Experimental procedure

A two-interval two-alternative forced-choice task with a 3-down 1-up rule was used. After each trial, listeners received feedback as to whether their response was correct or incorrect. The initial F0 difference was 20% and the F0s of the two tones were centered geometrically on the nominal F0. The initial step size was a factor of 2. This was decreased to a factor of 1.41 after two reversals, and to a factor of 1.2 after four reversals. Eight more reversals were collected and their geometric mean used as the threshold estimate, tracking the F0 difference needed for listeners to score 79% correct. At least five but usually six threshold estimates were obtained for each listener and condition, and the final threshold was the geometric mean of the threshold estimates for the last five adaptive tracks for each condition. The presentation order of the four conditions (two F0s: 280 and 1400 Hz; two presentation modes: diotic and dichotic) was counterbalanced across repetitions within and across listeners. Data collection took on average four sessions of 2 h each (including breaks) for each listener.
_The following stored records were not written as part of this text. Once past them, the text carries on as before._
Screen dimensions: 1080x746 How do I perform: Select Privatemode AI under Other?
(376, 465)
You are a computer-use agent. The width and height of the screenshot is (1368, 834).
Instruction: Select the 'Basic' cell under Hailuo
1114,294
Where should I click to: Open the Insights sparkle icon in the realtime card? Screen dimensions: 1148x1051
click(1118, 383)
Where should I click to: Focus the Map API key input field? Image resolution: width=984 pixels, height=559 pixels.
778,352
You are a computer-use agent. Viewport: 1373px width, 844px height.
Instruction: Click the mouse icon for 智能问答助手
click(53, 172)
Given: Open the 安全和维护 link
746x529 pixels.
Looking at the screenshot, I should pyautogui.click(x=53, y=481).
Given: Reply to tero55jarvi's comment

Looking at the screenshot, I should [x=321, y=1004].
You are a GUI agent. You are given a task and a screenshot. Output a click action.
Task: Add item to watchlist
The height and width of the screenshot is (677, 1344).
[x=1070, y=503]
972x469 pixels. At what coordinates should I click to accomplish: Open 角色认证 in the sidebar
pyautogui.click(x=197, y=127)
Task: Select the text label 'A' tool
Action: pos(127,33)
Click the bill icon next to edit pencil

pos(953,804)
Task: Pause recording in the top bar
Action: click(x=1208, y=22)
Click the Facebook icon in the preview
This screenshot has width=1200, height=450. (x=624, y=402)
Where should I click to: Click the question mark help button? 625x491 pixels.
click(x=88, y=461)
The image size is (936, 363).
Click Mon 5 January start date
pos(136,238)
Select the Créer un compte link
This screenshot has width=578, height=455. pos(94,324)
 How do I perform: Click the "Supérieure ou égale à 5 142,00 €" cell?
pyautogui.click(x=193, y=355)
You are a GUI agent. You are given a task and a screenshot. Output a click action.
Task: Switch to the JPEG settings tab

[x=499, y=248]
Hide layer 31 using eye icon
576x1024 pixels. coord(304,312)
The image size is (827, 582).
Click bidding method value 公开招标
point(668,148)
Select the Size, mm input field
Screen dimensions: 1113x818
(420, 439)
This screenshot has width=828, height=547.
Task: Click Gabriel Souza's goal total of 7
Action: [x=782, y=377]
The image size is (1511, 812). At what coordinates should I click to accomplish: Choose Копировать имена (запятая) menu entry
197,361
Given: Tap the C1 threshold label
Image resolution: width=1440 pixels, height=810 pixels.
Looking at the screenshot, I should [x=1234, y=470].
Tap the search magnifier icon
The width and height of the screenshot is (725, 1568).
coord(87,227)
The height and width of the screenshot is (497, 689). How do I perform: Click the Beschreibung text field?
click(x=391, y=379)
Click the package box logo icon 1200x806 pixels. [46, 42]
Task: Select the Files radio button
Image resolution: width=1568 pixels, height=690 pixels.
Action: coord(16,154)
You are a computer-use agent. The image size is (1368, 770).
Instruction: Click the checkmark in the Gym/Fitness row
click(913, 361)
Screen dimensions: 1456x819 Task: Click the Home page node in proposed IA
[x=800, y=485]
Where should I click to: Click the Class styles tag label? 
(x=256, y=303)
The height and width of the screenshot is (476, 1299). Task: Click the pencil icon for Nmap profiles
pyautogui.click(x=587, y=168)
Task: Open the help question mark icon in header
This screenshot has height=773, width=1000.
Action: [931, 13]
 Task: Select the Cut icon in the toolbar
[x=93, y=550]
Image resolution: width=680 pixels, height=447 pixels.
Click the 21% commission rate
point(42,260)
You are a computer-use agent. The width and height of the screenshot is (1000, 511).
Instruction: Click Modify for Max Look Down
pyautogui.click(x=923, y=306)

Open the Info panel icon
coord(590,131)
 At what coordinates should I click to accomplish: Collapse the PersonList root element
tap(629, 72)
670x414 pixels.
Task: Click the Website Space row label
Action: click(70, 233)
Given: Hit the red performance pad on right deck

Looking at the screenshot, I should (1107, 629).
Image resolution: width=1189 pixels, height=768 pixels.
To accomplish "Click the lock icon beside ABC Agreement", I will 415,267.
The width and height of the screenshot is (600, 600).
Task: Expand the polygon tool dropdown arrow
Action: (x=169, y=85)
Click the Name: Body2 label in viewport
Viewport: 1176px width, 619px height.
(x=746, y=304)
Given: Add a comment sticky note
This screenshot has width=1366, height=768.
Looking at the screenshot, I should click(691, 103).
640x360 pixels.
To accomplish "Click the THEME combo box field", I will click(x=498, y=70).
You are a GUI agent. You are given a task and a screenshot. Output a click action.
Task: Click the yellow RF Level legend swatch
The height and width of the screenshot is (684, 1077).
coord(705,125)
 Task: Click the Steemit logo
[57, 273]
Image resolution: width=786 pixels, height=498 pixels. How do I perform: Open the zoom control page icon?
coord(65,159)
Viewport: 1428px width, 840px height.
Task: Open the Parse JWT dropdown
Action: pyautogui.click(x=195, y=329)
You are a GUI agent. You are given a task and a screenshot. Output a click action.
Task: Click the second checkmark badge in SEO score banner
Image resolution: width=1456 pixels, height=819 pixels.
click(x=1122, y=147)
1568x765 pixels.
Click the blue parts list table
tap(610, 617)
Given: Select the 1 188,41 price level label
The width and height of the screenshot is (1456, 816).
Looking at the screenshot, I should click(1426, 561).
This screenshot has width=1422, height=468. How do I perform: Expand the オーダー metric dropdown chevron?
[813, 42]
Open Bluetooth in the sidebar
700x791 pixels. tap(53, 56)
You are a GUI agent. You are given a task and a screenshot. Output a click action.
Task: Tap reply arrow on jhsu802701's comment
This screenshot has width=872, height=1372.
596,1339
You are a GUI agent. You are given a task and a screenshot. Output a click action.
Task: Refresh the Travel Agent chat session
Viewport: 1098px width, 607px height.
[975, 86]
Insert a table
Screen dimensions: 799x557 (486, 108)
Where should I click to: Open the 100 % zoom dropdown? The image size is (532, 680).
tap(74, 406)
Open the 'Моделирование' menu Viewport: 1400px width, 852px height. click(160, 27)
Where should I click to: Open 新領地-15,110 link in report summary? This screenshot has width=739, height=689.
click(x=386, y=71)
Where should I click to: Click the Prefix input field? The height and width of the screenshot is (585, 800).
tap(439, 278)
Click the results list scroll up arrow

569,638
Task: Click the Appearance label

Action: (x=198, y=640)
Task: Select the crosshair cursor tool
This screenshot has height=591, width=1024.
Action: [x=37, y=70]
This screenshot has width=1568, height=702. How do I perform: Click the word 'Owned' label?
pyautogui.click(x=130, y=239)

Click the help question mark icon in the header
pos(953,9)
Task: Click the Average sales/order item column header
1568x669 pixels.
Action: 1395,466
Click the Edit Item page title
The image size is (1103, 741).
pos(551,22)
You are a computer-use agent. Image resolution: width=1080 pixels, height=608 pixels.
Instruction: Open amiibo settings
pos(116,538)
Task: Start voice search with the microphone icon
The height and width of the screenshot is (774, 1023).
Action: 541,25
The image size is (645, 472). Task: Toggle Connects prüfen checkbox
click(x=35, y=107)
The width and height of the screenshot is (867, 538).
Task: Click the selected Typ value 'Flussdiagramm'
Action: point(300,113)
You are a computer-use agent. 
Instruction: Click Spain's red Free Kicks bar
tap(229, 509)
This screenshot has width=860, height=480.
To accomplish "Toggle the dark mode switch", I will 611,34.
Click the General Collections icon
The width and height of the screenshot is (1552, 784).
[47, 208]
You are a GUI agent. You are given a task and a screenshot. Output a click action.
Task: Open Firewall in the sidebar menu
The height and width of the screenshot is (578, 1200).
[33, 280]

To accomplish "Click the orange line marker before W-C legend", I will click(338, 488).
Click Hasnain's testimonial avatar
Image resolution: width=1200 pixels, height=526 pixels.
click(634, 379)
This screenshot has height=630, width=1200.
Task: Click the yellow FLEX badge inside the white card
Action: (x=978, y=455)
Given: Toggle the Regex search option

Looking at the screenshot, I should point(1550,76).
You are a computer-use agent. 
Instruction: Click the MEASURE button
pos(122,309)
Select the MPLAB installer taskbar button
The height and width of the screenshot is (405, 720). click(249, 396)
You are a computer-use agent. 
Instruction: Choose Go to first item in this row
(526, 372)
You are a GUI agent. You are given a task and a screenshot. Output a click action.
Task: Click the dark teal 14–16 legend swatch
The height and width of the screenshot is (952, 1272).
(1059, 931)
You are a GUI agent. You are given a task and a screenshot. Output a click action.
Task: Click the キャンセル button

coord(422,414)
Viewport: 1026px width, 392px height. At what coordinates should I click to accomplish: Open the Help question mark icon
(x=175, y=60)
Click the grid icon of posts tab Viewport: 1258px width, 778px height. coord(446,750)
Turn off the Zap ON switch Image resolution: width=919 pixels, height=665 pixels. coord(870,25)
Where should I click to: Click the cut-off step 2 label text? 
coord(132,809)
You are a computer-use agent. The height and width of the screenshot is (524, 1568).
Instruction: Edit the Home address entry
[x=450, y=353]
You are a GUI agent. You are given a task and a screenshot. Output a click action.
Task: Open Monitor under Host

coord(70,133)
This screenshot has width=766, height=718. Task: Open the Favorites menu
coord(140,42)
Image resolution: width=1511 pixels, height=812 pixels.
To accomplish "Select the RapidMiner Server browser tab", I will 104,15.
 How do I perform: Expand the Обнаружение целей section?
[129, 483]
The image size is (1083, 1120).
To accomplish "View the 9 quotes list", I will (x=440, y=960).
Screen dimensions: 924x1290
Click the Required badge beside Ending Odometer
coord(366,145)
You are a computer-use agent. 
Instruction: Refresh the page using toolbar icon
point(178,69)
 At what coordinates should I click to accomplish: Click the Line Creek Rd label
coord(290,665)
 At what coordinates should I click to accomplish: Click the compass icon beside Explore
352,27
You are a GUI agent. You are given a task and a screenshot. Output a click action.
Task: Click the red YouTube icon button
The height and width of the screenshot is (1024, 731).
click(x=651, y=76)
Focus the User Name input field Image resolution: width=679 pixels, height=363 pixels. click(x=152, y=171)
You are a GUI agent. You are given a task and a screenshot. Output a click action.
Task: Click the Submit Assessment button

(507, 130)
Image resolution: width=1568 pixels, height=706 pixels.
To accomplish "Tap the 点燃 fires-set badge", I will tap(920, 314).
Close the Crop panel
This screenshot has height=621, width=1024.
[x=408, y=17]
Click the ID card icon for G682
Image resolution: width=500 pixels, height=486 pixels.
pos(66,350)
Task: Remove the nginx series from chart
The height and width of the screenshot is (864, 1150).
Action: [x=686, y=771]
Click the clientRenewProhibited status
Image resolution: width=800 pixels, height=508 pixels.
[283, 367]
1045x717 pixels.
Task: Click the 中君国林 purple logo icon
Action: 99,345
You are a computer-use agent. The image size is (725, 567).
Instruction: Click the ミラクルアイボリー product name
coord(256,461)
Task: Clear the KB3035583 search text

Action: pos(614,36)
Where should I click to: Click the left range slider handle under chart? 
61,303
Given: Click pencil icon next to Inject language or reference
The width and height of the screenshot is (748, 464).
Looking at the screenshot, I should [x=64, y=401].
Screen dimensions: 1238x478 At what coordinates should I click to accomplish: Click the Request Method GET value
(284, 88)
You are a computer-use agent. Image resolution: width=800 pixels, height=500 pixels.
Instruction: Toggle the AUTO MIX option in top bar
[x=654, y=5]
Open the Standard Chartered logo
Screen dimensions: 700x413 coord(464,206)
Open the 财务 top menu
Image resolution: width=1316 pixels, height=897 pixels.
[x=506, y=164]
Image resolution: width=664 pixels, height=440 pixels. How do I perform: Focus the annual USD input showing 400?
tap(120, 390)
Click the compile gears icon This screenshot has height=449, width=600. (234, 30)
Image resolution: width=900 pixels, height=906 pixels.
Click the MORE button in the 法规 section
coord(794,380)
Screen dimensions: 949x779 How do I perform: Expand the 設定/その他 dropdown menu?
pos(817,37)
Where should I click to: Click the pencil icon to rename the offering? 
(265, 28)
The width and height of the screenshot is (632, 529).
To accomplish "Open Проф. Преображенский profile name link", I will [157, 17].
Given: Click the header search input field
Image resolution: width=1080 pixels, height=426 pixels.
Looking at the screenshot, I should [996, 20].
For statistical analysis, a repeated-measures analysis of variance (RM-ANOVA) was calculated using SPSS (Chicago, IL; Version 27) with two fixed within-subjects factors (F0 and mode of presentation) and subject as a random factor. Before statistical analysis, the F0DLs were log-transformed to make them more normally distributed. Shapiro–Wilk tests confirmed that the (transformed) data were approximately normally distributed.

Equipment

All stimuli were generated digitally in MATLAB (The Mathworks, Natick, MA) with a sampling rate of 48 kHz. The relative level of the five harmonics within a complex tone was controlled before digital-to-analog conversion. The two complex tones (one for each ear) and two TENs (one for each ear) were played out through four channels of a Fireface UCX (RME, Germany) soundcard using 24-bit digital-to-analog conversion, and attenuated independently using four Tucker-Davis Technologies (Alachua, FL) PA4 attenuators. They were then mixed using two Tucker-Davis Technologies SM5 signal mixers, and fed into a Tucker-Davis HB7 headphone driver, which also applied some attenuation, and presented via Sennheiser HD 650 headphones (Wedemark, Germany), which have an approximately diffuse-field response. The specified sound levels are approximate equivalent diffuse-field levels. Listeners were seated individually in a double-walled, sound-insulated booth (IAC, Winchester, UK).